[PROBLEM TO WORK ON]:
Rewrite the records from the line with "Image resolution: width=1280" to the line with "click(x=390, y=343)", replacing "Instruction" with "Command" and leaving everything else unchanged.

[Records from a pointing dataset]
==*==

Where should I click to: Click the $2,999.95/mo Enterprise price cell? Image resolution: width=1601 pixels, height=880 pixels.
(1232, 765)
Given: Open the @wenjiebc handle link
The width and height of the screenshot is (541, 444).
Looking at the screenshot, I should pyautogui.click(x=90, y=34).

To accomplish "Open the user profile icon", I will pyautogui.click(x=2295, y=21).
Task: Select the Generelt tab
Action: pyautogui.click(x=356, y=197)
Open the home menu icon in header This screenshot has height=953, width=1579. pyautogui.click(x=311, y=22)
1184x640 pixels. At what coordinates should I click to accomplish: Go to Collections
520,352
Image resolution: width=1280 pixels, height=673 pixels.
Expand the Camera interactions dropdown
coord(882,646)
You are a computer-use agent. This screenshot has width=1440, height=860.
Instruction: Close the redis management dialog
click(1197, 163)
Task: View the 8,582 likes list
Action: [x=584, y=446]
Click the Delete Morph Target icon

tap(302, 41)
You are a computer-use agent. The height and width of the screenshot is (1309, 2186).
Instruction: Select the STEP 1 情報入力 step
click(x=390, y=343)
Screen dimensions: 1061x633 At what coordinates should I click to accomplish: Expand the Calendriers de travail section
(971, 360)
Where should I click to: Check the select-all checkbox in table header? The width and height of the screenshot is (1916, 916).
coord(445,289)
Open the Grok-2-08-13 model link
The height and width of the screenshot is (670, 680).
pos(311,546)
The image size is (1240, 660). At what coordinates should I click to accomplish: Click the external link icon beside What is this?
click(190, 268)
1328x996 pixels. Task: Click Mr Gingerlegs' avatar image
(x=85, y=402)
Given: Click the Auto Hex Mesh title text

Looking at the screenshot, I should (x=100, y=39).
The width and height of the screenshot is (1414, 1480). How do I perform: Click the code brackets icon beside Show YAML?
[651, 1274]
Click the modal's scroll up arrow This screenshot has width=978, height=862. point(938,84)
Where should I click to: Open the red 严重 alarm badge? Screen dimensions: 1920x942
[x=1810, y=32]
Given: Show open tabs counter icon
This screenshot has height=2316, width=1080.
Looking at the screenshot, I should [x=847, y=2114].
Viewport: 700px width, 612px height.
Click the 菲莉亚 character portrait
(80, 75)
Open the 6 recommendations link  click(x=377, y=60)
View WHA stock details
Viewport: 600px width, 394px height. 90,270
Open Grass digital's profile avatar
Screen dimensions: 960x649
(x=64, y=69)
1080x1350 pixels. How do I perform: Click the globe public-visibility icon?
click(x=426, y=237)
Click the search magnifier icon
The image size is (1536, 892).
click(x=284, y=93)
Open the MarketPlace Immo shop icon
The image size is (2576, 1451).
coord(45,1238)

==*==

[REPLY]:
Image resolution: width=1280 pixels, height=673 pixels.
Expand the Camera interactions dropdown
coord(882,646)
You are a computer-use agent. This screenshot has width=1440, height=860.
Command: Close the redis management dialog
click(1197, 163)
Task: View the 8,582 likes list
Action: [x=584, y=446]
Click the Delete Morph Target icon

tap(302, 41)
You are a computer-use agent. The height and width of the screenshot is (1309, 2186).
Command: Select the STEP 1 情報入力 step
click(x=390, y=343)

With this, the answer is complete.